Extracted data entries:
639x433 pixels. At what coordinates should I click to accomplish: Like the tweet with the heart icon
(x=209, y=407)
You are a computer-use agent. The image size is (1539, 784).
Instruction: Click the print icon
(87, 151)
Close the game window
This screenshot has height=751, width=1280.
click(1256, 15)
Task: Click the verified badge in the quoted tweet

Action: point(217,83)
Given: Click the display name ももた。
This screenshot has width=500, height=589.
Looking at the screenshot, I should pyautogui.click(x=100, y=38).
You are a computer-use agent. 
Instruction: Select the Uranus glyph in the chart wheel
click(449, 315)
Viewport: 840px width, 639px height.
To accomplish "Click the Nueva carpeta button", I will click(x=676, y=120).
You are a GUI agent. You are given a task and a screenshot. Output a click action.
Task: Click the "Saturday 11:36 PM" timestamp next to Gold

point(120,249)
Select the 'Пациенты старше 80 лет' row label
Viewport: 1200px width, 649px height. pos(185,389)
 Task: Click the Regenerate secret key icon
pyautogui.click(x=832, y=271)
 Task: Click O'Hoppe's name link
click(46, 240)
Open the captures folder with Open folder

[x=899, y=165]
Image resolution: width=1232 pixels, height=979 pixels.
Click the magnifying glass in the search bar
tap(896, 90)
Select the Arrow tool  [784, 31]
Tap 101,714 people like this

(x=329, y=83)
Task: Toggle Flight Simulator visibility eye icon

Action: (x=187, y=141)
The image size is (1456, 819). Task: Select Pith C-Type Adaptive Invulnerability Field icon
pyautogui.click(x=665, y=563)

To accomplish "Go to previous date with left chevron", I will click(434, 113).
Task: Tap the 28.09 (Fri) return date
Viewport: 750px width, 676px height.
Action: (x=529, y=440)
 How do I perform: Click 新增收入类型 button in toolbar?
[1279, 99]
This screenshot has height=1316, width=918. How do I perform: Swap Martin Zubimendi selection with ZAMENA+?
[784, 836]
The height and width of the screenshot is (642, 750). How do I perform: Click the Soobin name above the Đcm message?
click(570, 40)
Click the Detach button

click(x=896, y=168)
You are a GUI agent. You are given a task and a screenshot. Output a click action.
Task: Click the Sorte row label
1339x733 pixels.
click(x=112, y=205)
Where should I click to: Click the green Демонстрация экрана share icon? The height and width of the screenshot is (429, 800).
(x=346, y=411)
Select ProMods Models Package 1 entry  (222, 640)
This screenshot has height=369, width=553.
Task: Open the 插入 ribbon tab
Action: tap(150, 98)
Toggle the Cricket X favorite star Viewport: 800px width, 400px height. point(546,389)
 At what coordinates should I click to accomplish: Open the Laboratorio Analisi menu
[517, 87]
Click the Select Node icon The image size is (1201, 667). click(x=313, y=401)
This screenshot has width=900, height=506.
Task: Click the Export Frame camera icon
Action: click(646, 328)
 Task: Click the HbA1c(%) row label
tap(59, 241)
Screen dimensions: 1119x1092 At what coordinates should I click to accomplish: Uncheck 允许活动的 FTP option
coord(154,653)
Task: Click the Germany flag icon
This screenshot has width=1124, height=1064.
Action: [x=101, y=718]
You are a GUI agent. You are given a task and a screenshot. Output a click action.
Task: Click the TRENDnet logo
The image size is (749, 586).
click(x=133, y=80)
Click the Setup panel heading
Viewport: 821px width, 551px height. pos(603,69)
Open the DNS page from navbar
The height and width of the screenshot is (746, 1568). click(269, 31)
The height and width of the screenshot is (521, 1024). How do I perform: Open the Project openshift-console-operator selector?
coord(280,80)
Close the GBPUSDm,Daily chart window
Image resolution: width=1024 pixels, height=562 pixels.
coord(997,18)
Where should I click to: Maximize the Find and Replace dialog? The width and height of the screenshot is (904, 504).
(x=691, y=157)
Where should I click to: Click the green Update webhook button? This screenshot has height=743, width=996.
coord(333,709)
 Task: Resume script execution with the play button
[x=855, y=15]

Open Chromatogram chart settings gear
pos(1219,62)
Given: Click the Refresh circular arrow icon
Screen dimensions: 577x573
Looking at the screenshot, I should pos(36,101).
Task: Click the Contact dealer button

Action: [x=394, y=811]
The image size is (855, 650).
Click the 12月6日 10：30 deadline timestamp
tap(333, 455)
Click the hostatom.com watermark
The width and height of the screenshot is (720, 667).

# HOW TO COMPLETE THIS TASK:
This exercise calls for repeating every line of the data exactly.

# OUTPUT OF THE EXERCISE:
639x433 pixels. At what coordinates should I click to accomplish: Like the tweet with the heart icon
(x=209, y=407)
You are a computer-use agent. The image size is (1539, 784).
Instruction: Click the print icon
(87, 151)
Close the game window
This screenshot has height=751, width=1280.
click(1256, 15)
Task: Click the verified badge in the quoted tweet

Action: point(217,83)
Given: Click the display name ももた。
This screenshot has width=500, height=589.
Looking at the screenshot, I should pyautogui.click(x=100, y=38).
You are a computer-use agent. 
Instruction: Select the Uranus glyph in the chart wheel
click(449, 315)
Viewport: 840px width, 639px height.
To accomplish "Click the Nueva carpeta button", I will click(x=676, y=120).
You are a GUI agent. You are given a task and a screenshot. Output a click action.
Task: Click the "Saturday 11:36 PM" timestamp next to Gold

point(120,249)
Select the 'Пациенты старше 80 лет' row label
Viewport: 1200px width, 649px height. pos(185,389)
 Task: Click the Regenerate secret key icon
pyautogui.click(x=832, y=271)
 Task: Click O'Hoppe's name link
click(46, 240)
Open the captures folder with Open folder

[x=899, y=165]
Image resolution: width=1232 pixels, height=979 pixels.
Click the magnifying glass in the search bar
tap(896, 90)
Select the Arrow tool  [784, 31]
Tap 101,714 people like this

(x=329, y=83)
Task: Toggle Flight Simulator visibility eye icon

Action: (x=187, y=141)
The image size is (1456, 819). Task: Select Pith C-Type Adaptive Invulnerability Field icon
pyautogui.click(x=665, y=563)

To accomplish "Go to previous date with left chevron", I will click(434, 113).
Task: Tap the 28.09 (Fri) return date
Viewport: 750px width, 676px height.
Action: (x=529, y=440)
 How do I perform: Click 新增收入类型 button in toolbar?
[1279, 99]
This screenshot has height=1316, width=918. How do I perform: Swap Martin Zubimendi selection with ZAMENA+?
[784, 836]
The height and width of the screenshot is (642, 750). How do I perform: Click the Soobin name above the Đcm message?
click(570, 40)
Click the Detach button

click(x=896, y=168)
You are a GUI agent. You are given a task and a screenshot. Output a click action.
Task: Click the Sorte row label
1339x733 pixels.
click(x=112, y=205)
Where should I click to: Click the green Демонстрация экрана share icon? The height and width of the screenshot is (429, 800).
(x=346, y=411)
Select ProMods Models Package 1 entry  (222, 640)
This screenshot has height=369, width=553.
Task: Open the 插入 ribbon tab
Action: tap(150, 98)
Toggle the Cricket X favorite star Viewport: 800px width, 400px height. point(546,389)
 At what coordinates should I click to accomplish: Open the Laboratorio Analisi menu
[517, 87]
Click the Select Node icon The image size is (1201, 667). click(x=313, y=401)
This screenshot has width=900, height=506.
Task: Click the Export Frame camera icon
Action: click(646, 328)
 Task: Click the HbA1c(%) row label
tap(59, 241)
Screen dimensions: 1119x1092 At what coordinates should I click to accomplish: Uncheck 允许活动的 FTP option
coord(154,653)
Task: Click the Germany flag icon
This screenshot has width=1124, height=1064.
Action: [x=101, y=718]
You are a GUI agent. You are given a task and a screenshot. Output a click action.
Task: Click the TRENDnet logo
The image size is (749, 586).
click(x=133, y=80)
Click the Setup panel heading
Viewport: 821px width, 551px height. pos(603,69)
Open the DNS page from navbar
The height and width of the screenshot is (746, 1568). click(269, 31)
The height and width of the screenshot is (521, 1024). How do I perform: Open the Project openshift-console-operator selector?
coord(280,80)
Close the GBPUSDm,Daily chart window
Image resolution: width=1024 pixels, height=562 pixels.
coord(997,18)
Where should I click to: Maximize the Find and Replace dialog? The width and height of the screenshot is (904, 504).
(x=691, y=157)
Where should I click to: Click the green Update webhook button? This screenshot has height=743, width=996.
coord(333,709)
 Task: Resume script execution with the play button
[x=855, y=15]

Open Chromatogram chart settings gear
pos(1219,62)
Given: Click the Refresh circular arrow icon
Screen dimensions: 577x573
Looking at the screenshot, I should pos(36,101).
Task: Click the Contact dealer button

Action: [x=394, y=811]
The image size is (855, 650).
Click the 12月6日 10：30 deadline timestamp
tap(333, 455)
Click the hostatom.com watermark
The width and height of the screenshot is (720, 667).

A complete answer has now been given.